TEXTO DA PÁGINA
----

Hypnofrenose, parte 1

ou "a história sem parte 2"

Eu lembro que tinha uns 16, 17 anos, quando comecei a escrever minha primeira história de ficção. Nessa época, lia muito Percy Jackson e os Olimpianos. Eu trabalhava (ou “filava aula”) na biblioteca da escola em que estudava. Percy Jackson não foi meu primeiro livro infantojuvenil, mas gostei bastante da experiência (até o quarto livro, não li o restante da saga) e isso me inspirou a criar uma fanfic chamada As aventuras de Joel Fandangos no Monte Olimpo.

O nome é horrível.

Não tenho mais os arquivos dessa história, mas se tratava de um garoto que tinha uma condição em que, se ficasse 18 horas ou mais acordado, uma segunda personalidade assumia o corpo dele. Essa personalidade se chamava Joel Fandangos. Numa viagem da escola pra Atenas (?), o protagonista fica esse tempo acordado direto e Joel Fandangos, que era um “investigador paranormal” passa a procurar/// pistas de um suposto caso envolvendo mitologia grega e Percy Jackson (??).

----

INSTRUÇÕES DA TAREFA
Segundo o texto da página, qual era o nome da fanfic inspirada em Percy Jackson e os Olimpianos?

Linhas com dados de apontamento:
----

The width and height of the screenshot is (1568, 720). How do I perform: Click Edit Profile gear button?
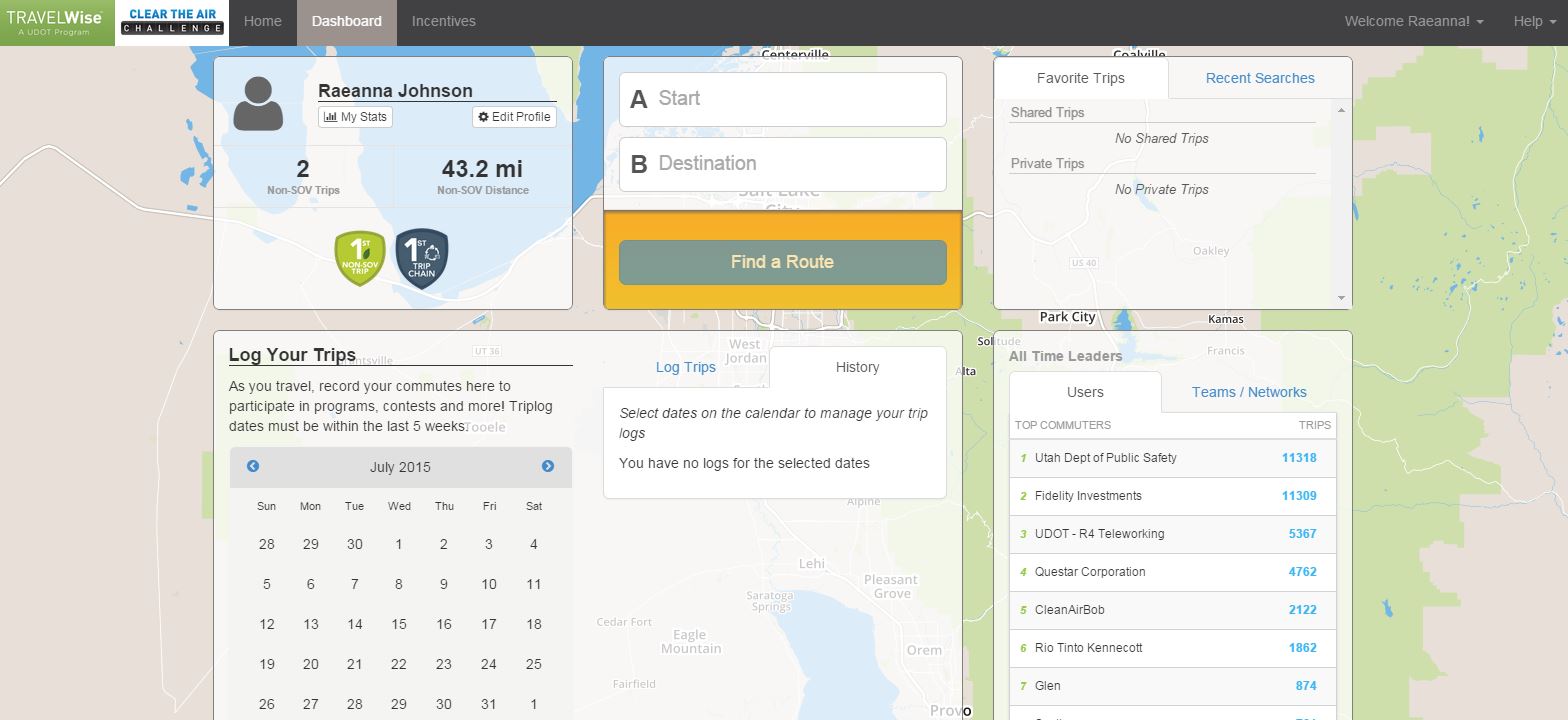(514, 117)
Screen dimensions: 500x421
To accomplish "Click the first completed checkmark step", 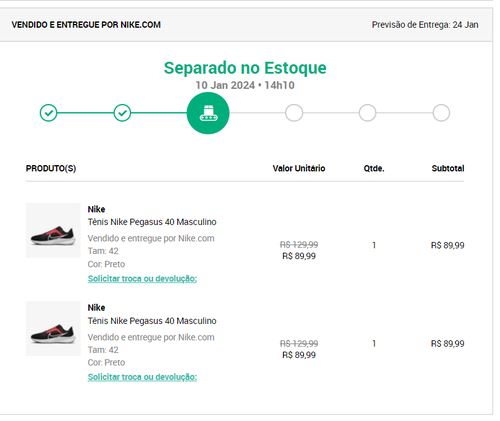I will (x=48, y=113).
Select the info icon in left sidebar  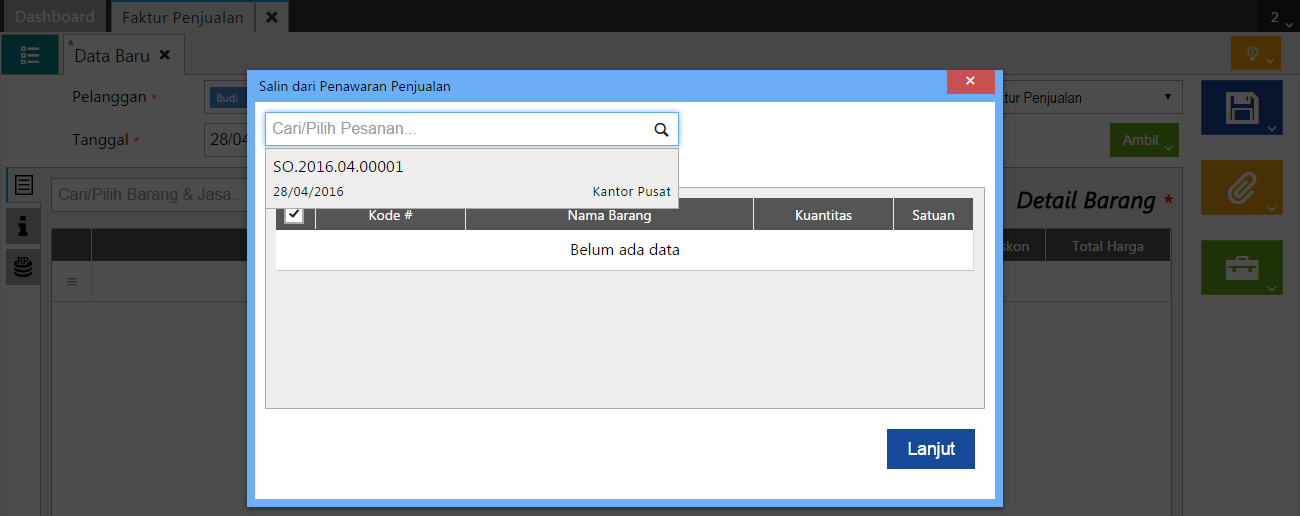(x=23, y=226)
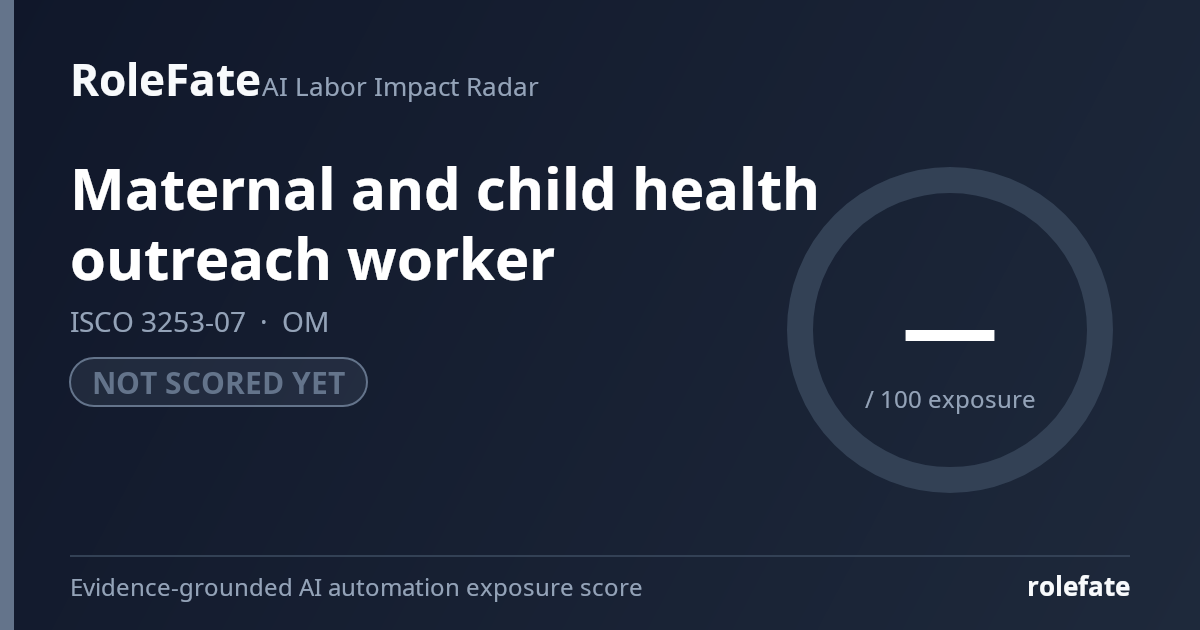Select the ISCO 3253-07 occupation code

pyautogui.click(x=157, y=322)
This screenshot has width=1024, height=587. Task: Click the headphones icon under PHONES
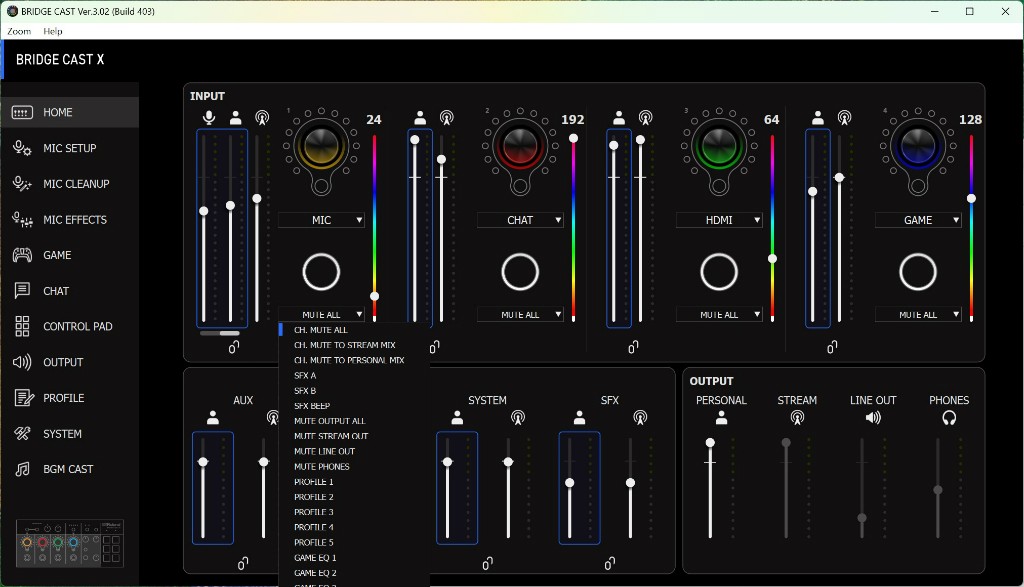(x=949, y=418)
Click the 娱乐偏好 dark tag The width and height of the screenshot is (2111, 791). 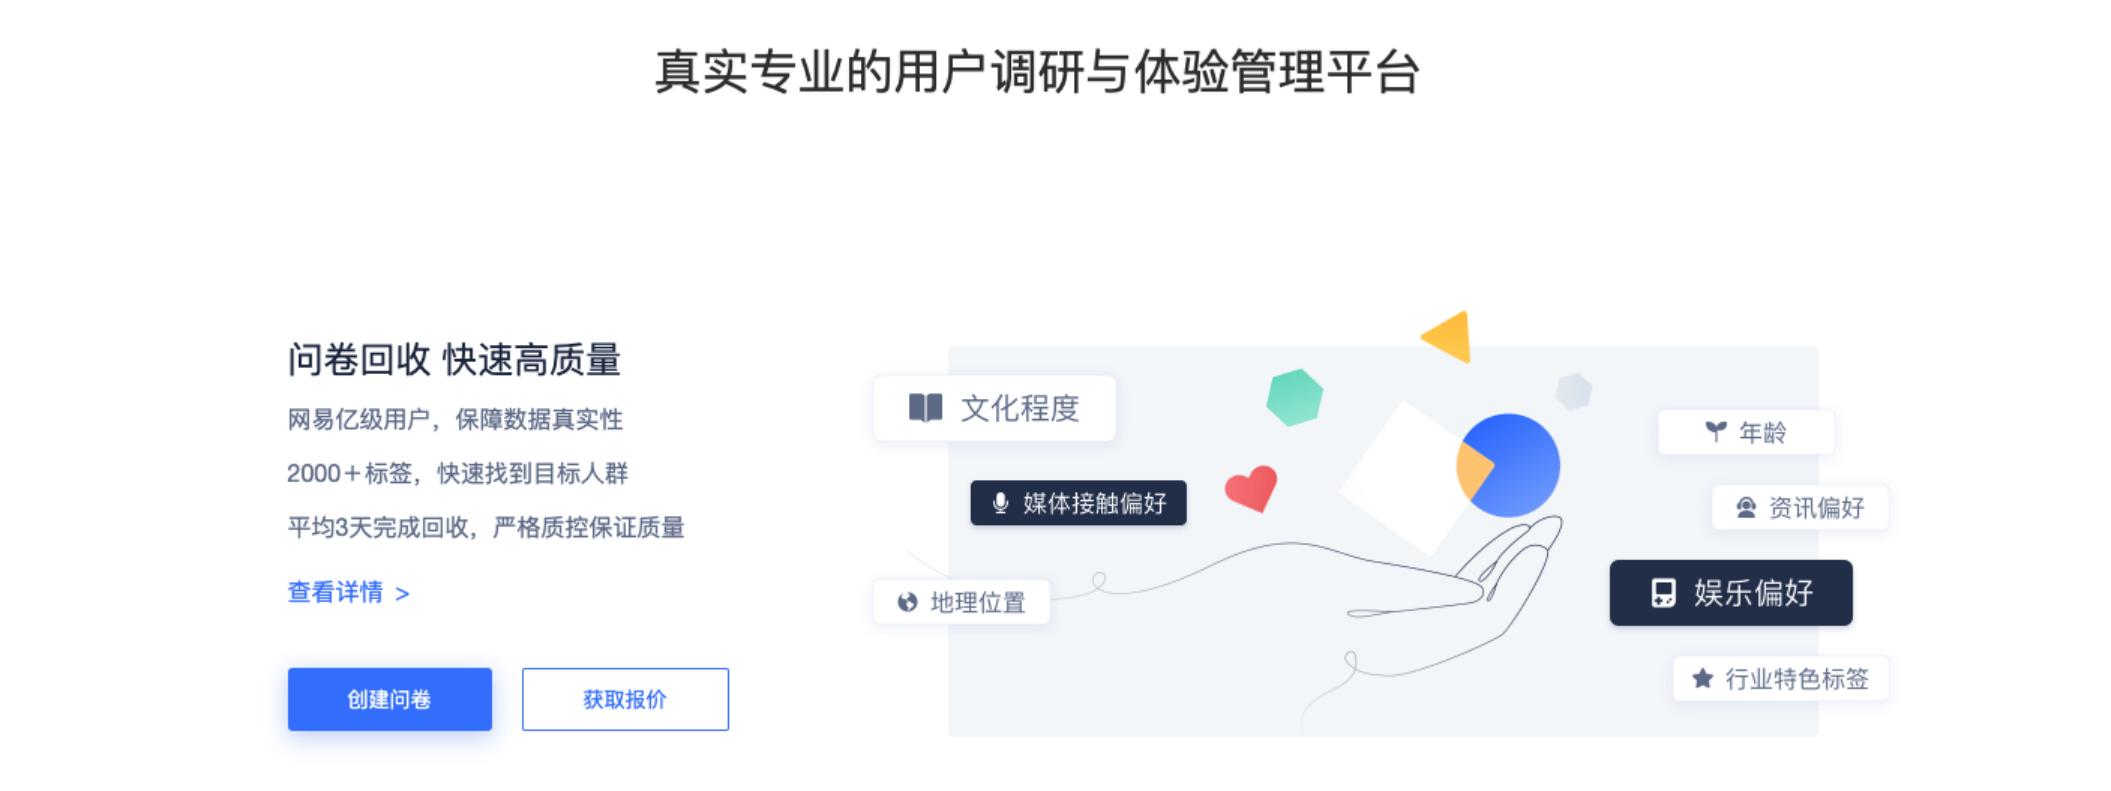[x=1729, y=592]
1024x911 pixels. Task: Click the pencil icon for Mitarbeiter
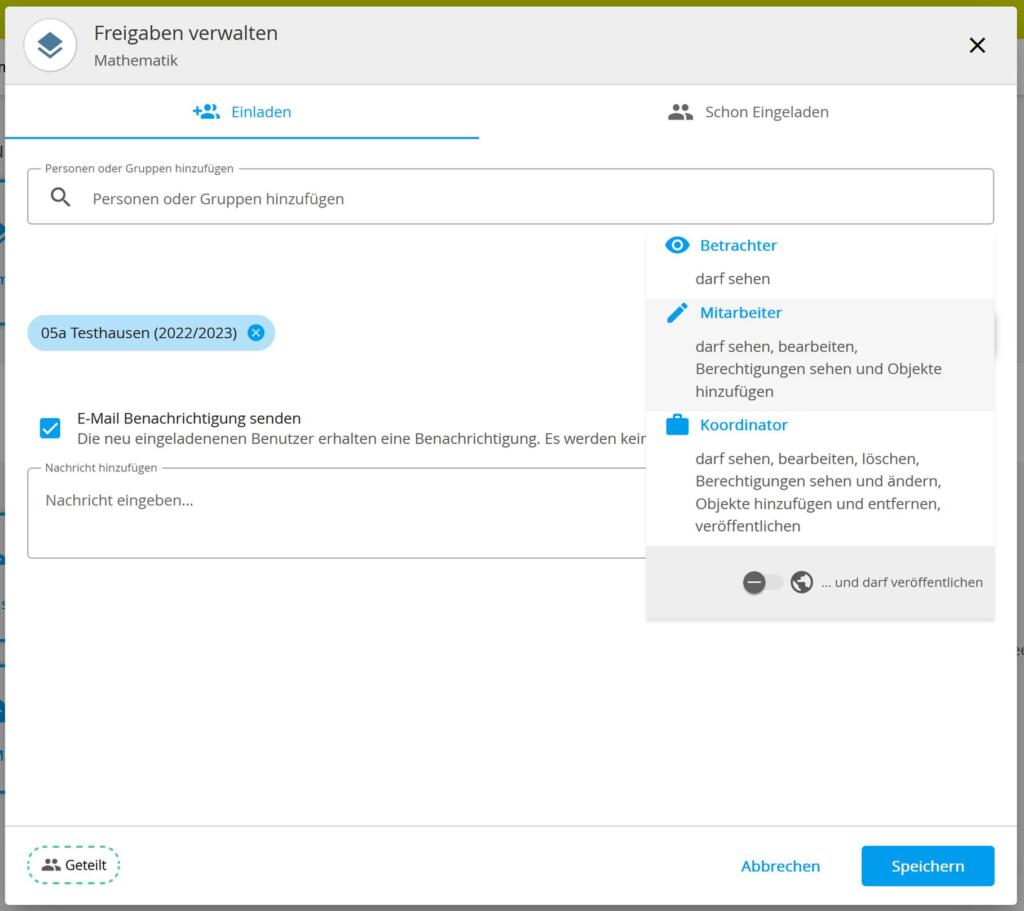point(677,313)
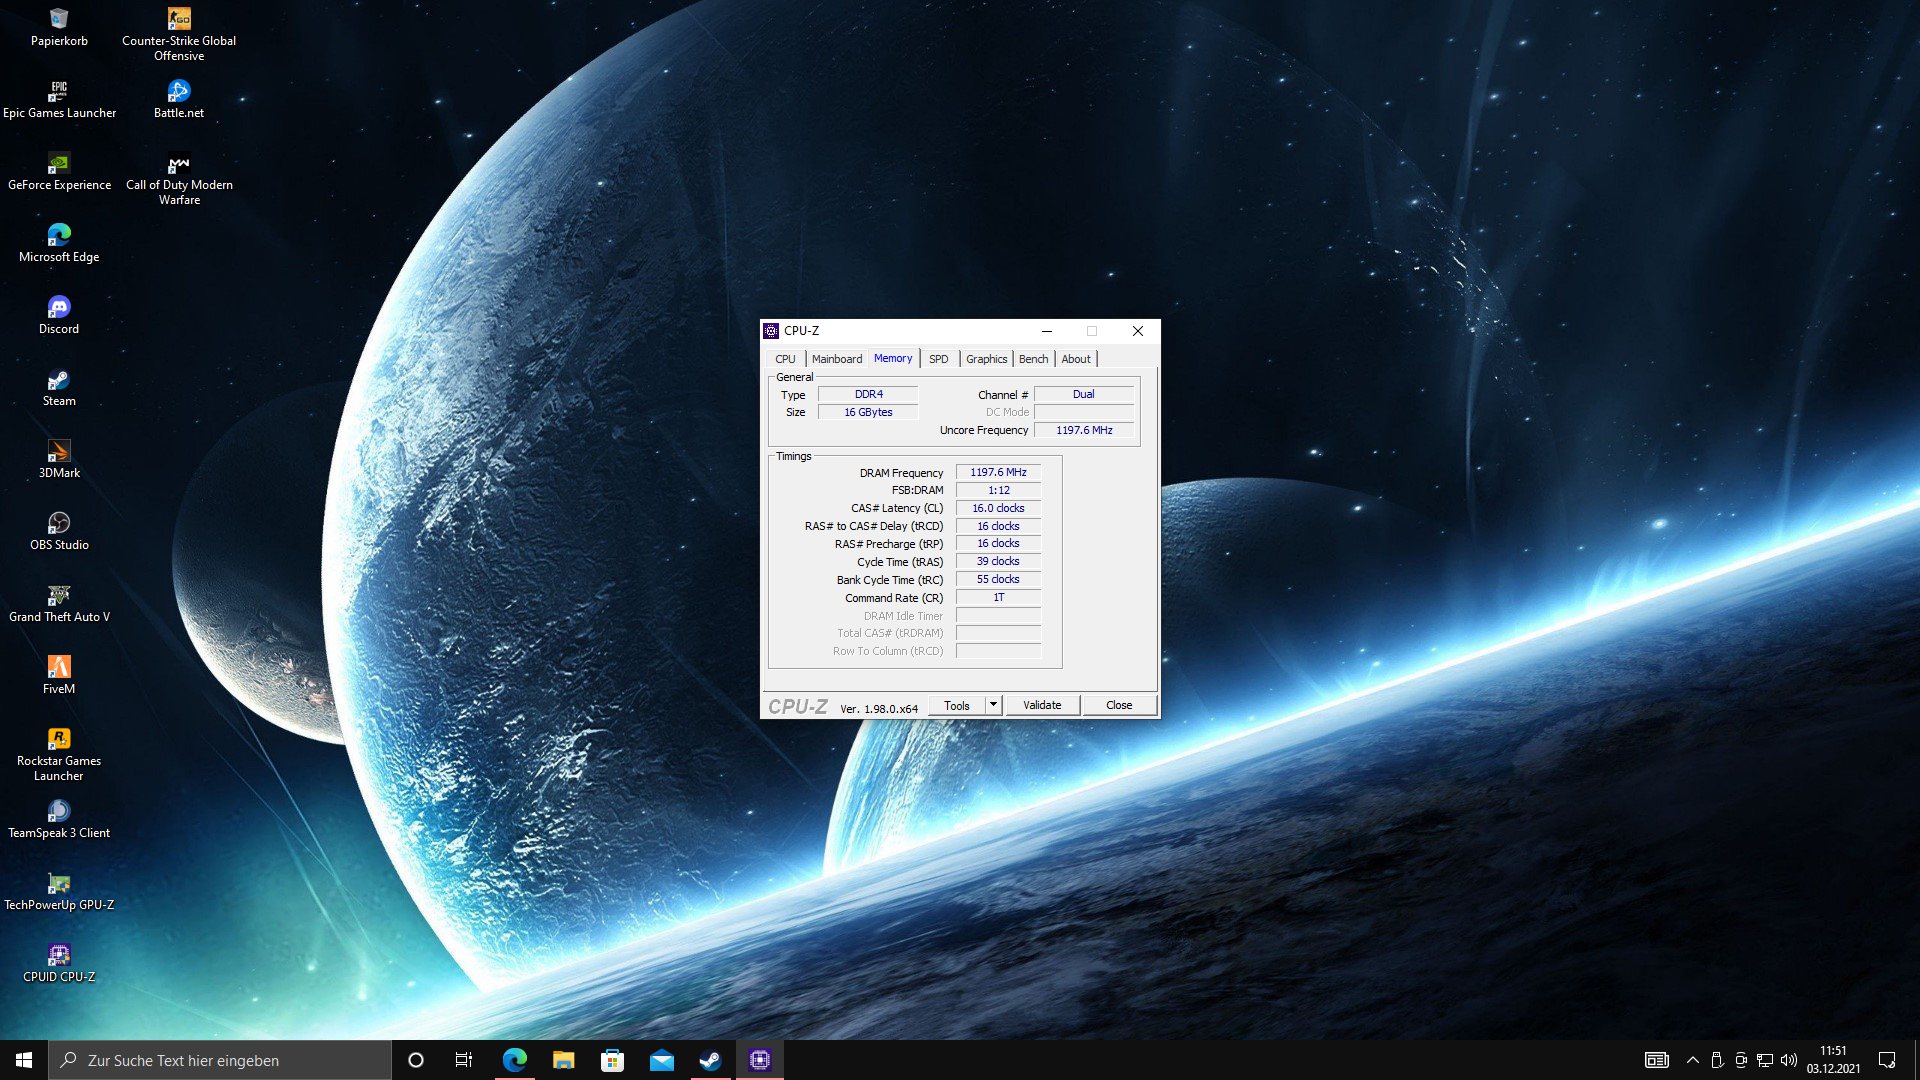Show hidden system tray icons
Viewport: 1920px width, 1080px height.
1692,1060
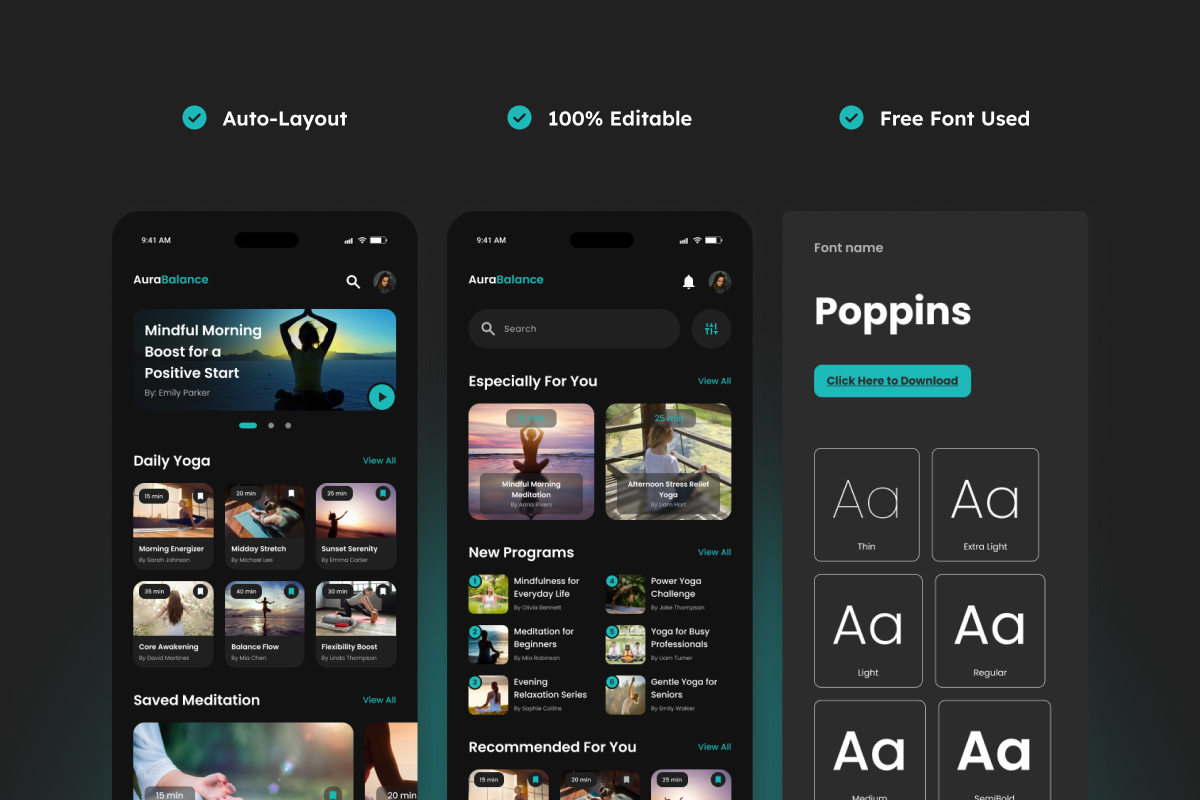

----

RESULTADO FINAL
As aventuras de Joel Fandangos no Monte Olimpo.